YOUR TASK:
Using the data that follows, return exactly the lines from the one that contains "This screenshot has width=1128, height=456." through the one that contains "Given: Expand bdservicehost", ends included.

RECORDS FOR THIS EXERCISE:
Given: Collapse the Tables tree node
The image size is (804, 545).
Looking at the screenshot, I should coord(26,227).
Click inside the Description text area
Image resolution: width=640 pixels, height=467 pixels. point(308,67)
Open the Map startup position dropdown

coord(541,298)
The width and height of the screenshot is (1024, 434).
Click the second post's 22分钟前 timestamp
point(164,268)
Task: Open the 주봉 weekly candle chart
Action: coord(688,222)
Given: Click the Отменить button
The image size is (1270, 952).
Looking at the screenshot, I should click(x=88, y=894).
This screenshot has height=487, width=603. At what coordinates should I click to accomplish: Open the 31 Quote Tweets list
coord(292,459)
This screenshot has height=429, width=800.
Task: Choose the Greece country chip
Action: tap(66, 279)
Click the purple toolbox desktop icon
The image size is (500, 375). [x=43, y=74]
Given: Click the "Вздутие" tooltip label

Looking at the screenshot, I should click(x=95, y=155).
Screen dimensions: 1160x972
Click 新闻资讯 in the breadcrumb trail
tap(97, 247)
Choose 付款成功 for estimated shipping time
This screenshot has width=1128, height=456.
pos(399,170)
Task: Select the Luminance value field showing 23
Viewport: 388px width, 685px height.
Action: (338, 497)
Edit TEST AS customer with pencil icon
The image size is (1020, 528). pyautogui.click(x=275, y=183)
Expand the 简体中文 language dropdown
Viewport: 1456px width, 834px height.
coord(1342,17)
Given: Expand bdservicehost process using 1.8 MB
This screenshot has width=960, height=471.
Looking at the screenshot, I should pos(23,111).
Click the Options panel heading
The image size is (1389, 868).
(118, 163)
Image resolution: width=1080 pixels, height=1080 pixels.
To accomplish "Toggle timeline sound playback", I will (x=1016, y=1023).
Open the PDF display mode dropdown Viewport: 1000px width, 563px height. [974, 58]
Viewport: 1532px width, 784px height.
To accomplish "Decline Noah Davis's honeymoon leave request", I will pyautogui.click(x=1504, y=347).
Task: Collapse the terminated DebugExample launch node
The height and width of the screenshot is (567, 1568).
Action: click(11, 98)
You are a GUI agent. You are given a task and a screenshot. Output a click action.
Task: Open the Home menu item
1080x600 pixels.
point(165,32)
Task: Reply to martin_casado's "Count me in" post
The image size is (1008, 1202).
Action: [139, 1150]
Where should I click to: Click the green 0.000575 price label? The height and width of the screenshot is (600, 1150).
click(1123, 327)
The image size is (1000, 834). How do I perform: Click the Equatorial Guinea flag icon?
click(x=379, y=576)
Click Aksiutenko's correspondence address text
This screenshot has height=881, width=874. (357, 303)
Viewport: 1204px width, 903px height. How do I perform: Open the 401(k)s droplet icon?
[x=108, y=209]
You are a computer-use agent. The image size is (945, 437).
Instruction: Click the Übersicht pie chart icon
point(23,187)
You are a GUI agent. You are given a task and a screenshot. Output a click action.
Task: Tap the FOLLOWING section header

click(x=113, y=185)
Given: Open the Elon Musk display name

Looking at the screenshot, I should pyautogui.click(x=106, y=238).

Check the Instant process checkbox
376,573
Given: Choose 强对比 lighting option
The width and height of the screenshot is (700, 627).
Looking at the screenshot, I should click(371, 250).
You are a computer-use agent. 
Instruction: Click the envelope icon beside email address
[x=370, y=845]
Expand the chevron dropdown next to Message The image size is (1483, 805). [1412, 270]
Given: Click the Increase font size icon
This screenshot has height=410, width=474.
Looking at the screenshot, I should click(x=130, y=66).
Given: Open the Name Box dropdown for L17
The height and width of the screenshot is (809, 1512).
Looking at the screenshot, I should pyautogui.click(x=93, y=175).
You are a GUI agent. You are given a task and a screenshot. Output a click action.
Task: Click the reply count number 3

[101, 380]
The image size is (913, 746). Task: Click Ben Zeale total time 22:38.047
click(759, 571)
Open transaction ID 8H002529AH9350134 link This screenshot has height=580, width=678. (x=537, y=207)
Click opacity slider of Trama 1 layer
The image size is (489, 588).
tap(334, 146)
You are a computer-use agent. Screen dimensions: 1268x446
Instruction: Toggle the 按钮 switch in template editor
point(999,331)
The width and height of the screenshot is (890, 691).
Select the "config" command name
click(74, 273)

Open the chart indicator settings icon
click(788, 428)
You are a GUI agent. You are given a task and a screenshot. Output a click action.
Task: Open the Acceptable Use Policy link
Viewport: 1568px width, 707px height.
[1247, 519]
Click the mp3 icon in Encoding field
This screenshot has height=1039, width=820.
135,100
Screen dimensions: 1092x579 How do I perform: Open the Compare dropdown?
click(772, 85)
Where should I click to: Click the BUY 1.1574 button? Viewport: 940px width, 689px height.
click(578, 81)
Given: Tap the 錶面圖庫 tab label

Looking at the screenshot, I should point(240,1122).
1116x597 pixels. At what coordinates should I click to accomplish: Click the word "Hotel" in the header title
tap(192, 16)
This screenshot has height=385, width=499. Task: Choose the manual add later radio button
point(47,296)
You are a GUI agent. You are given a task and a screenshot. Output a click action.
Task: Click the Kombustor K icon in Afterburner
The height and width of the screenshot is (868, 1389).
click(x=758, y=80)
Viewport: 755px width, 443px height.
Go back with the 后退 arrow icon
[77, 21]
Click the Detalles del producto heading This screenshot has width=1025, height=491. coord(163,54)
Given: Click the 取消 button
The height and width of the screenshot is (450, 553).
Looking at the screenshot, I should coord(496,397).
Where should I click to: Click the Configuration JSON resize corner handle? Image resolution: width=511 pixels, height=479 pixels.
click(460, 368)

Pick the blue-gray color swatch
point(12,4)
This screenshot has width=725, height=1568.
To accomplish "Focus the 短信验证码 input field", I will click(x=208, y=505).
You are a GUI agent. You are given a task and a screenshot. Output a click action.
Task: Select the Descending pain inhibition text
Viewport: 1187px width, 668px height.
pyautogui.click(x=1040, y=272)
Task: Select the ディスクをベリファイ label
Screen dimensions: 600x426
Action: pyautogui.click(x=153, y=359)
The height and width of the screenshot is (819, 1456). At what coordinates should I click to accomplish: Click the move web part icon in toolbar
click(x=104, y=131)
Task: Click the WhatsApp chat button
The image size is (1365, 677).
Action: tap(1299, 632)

EXERCISE SOLUTION:
This screenshot has width=1128, height=456.
pos(399,170)
Task: Select the Luminance value field showing 23
Viewport: 388px width, 685px height.
Action: (338, 497)
Edit TEST AS customer with pencil icon
The image size is (1020, 528). pyautogui.click(x=275, y=183)
Expand the 简体中文 language dropdown
Viewport: 1456px width, 834px height.
coord(1342,17)
Given: Expand bdservicehost process using 1.8 MB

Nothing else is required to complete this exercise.